Don’t fret, because the BBC is reporting that there is! A team of German and British researchers have invented a nasal spray that makes men more “empathetic.” Let the nose-based emasculation begin!
How does the nasal spray work? Let’s find out:
From the BBC article:
“They found that inhaling the “cuddle hormone” oxytocin made men just as empathetic as women.
The study in 48 volunteers also showed that the spray boosted the ability to learn from positive feedback.
Writing in the Journal of Neuroscience, the researchers said the spray may be useful for boosting behaviour therapy in conditions such as schizophrenia.
Oxytocin is a naturally produced hormone, most well-known for triggering labour pains and promoting bonding between mother and baby.”
Ooh, labor pains, sign me up!
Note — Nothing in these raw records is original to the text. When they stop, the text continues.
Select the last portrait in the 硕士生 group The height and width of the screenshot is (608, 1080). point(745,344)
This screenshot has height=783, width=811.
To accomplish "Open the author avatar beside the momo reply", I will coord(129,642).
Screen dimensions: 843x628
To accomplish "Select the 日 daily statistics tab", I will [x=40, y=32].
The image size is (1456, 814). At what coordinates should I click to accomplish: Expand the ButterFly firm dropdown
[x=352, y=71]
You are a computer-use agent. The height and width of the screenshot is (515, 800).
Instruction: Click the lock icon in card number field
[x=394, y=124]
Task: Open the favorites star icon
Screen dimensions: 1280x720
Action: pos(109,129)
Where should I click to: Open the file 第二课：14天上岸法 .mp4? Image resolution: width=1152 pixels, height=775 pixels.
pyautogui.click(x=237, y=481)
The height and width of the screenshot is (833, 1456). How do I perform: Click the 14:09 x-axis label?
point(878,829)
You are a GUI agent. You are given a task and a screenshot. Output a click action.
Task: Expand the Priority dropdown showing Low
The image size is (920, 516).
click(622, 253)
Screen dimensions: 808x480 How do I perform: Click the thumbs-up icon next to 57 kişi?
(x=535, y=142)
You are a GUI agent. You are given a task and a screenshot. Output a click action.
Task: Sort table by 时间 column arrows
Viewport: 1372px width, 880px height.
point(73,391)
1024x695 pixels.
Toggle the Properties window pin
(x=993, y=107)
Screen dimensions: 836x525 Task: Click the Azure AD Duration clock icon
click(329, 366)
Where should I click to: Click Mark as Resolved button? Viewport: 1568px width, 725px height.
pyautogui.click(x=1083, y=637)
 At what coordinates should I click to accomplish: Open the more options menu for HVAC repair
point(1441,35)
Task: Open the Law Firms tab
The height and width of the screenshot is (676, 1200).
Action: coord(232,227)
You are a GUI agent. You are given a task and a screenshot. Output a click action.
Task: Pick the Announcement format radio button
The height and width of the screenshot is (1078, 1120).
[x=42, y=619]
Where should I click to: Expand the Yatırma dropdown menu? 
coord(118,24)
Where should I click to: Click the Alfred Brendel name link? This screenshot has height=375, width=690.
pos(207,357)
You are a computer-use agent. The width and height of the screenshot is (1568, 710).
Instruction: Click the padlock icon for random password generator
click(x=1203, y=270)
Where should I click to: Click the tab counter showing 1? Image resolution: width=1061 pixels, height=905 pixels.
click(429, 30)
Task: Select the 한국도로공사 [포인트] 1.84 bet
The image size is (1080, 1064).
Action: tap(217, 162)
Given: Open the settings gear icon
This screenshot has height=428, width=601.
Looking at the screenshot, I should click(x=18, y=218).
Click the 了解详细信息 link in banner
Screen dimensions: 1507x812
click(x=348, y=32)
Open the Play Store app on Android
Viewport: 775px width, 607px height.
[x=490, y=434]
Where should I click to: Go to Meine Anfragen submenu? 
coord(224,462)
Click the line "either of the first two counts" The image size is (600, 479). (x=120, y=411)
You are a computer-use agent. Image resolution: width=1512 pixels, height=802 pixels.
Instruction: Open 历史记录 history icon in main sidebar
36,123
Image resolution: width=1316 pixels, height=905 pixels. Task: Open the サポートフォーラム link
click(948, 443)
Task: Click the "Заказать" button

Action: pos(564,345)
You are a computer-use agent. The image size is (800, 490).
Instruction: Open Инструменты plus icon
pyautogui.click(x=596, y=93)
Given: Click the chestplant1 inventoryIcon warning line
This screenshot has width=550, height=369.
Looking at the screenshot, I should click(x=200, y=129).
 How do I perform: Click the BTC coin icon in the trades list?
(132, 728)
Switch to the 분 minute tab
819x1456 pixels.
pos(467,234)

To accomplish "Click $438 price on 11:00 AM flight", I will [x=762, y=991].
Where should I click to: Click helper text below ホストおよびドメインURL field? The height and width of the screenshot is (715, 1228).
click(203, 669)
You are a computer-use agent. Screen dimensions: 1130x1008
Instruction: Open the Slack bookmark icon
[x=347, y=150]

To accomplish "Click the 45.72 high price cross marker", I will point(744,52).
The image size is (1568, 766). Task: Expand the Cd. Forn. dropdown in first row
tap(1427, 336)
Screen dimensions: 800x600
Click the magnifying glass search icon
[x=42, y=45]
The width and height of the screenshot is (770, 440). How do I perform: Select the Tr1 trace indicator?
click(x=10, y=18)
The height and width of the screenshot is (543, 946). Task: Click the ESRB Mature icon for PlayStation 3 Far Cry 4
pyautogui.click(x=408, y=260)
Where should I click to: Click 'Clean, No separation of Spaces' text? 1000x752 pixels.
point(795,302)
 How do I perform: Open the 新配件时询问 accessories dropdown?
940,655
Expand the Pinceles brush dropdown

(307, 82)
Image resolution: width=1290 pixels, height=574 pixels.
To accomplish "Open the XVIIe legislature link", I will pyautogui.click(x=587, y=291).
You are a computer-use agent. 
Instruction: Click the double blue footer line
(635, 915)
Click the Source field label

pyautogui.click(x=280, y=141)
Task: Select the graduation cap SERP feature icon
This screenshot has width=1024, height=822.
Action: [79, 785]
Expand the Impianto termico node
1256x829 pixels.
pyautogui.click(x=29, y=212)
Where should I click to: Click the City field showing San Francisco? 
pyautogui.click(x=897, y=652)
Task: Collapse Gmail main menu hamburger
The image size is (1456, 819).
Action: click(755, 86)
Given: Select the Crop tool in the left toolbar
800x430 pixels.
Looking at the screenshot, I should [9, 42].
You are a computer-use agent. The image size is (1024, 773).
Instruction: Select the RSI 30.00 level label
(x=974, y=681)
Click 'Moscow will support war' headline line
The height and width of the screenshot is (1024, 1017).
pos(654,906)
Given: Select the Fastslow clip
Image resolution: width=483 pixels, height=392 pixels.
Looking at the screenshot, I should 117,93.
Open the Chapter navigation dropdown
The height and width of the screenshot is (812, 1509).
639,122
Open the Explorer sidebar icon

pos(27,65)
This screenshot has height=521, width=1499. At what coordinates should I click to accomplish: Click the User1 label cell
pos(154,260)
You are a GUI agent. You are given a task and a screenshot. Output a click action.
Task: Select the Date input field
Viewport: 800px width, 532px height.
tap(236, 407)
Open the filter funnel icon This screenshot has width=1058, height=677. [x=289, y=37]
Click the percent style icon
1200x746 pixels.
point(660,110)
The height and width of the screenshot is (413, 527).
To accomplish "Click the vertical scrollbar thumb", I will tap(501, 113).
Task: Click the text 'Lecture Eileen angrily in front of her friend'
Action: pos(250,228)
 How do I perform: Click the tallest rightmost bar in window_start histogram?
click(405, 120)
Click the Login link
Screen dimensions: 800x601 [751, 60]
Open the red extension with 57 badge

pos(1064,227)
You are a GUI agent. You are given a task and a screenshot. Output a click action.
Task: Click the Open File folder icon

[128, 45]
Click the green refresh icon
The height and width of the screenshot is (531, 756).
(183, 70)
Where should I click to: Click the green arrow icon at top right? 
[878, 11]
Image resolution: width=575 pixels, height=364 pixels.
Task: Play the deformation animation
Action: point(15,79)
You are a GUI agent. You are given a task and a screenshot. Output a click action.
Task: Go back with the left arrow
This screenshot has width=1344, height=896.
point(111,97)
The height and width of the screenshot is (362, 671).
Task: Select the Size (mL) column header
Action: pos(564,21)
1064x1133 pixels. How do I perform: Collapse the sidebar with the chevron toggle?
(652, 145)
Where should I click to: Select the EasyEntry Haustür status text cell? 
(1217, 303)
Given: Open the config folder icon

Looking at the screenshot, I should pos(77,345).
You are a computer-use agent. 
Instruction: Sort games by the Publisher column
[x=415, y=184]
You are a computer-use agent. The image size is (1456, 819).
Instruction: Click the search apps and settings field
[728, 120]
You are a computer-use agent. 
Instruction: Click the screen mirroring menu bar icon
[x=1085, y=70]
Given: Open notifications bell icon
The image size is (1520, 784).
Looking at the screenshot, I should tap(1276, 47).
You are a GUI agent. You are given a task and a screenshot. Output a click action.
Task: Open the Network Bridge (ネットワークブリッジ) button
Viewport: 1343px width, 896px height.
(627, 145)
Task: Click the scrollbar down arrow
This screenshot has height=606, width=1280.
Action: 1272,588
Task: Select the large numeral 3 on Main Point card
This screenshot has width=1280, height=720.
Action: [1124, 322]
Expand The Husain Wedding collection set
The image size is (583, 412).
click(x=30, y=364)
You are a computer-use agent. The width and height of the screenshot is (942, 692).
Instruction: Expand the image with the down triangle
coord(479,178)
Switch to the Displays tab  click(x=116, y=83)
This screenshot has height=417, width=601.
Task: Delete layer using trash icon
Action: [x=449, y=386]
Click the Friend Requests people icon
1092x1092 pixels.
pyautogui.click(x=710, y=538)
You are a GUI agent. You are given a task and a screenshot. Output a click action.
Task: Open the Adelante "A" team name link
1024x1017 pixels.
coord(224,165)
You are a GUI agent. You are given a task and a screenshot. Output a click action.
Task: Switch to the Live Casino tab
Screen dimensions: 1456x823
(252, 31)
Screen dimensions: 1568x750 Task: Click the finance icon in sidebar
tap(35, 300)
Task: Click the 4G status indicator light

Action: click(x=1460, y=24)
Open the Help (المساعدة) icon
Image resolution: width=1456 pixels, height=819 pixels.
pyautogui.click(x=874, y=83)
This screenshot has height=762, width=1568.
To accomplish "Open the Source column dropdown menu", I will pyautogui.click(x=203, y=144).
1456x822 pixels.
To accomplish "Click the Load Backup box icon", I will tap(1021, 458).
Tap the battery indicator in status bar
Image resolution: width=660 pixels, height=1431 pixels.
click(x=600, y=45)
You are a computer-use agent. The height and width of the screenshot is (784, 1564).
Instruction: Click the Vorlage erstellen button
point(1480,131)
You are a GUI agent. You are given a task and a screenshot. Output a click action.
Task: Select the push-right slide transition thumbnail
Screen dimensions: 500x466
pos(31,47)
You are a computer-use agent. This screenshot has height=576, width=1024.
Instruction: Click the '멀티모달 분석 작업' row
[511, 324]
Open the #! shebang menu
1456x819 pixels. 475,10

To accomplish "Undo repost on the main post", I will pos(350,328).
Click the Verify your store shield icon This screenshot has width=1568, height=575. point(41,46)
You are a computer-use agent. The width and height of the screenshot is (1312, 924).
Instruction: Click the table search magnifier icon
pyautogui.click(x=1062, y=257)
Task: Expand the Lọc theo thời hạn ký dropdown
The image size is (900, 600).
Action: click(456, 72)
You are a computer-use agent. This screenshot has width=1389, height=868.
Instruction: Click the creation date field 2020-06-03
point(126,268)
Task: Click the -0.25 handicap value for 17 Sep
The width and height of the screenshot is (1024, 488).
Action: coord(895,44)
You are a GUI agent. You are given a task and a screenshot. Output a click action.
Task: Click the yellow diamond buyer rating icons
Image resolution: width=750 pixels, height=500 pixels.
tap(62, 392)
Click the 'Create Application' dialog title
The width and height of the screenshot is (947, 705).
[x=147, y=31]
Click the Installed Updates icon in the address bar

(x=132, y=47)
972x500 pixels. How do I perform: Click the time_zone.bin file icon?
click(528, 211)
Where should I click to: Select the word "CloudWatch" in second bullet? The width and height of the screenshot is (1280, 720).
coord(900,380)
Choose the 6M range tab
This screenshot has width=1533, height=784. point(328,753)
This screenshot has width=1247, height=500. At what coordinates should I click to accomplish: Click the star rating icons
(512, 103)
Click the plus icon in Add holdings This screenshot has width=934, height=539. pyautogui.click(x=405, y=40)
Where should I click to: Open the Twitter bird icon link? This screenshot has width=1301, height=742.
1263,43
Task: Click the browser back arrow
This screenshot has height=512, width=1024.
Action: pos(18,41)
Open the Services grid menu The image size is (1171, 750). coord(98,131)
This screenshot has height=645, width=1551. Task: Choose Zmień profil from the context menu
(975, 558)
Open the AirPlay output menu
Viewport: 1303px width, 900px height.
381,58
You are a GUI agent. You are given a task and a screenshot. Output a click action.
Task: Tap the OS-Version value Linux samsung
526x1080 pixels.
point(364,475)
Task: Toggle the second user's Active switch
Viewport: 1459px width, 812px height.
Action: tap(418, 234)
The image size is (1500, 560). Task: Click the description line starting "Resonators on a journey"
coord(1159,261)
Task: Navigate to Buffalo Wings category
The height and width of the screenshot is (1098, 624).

Fortunately, while the feminization effects are what’s going to get this new drug all its headlines, there are some other effects that don’t sound like they were dreamed up by the writer of a Rob Schneider comedy.
“Professor Kendrick said the oxytocin spray may prove to be useful in people with conditions associated with reduced social approachability and social withdrawal, such as schizophrenia.
And other researchers are already looking at its potential use in autism.
‘The bottom line is it improved the ability of people to learn when they had positive feedback and that is pretty important because this might help improve the effectiveness of behavioural therapy or even be useful in people with learning difficulties.'”
That’s all well and good but, until there’s proof that the drug positively affects those diseases, everyone will just know it as “the drug that makes guys act like ladies” which is kind of hilarious. Who knows, maybe the phrase “nose sprayed” will one day replace “whipped” and we can all make spray sounds at our friends when they have to go on date night instead of hanging out and drinking beers.
Oh, what a beautiful future is before us.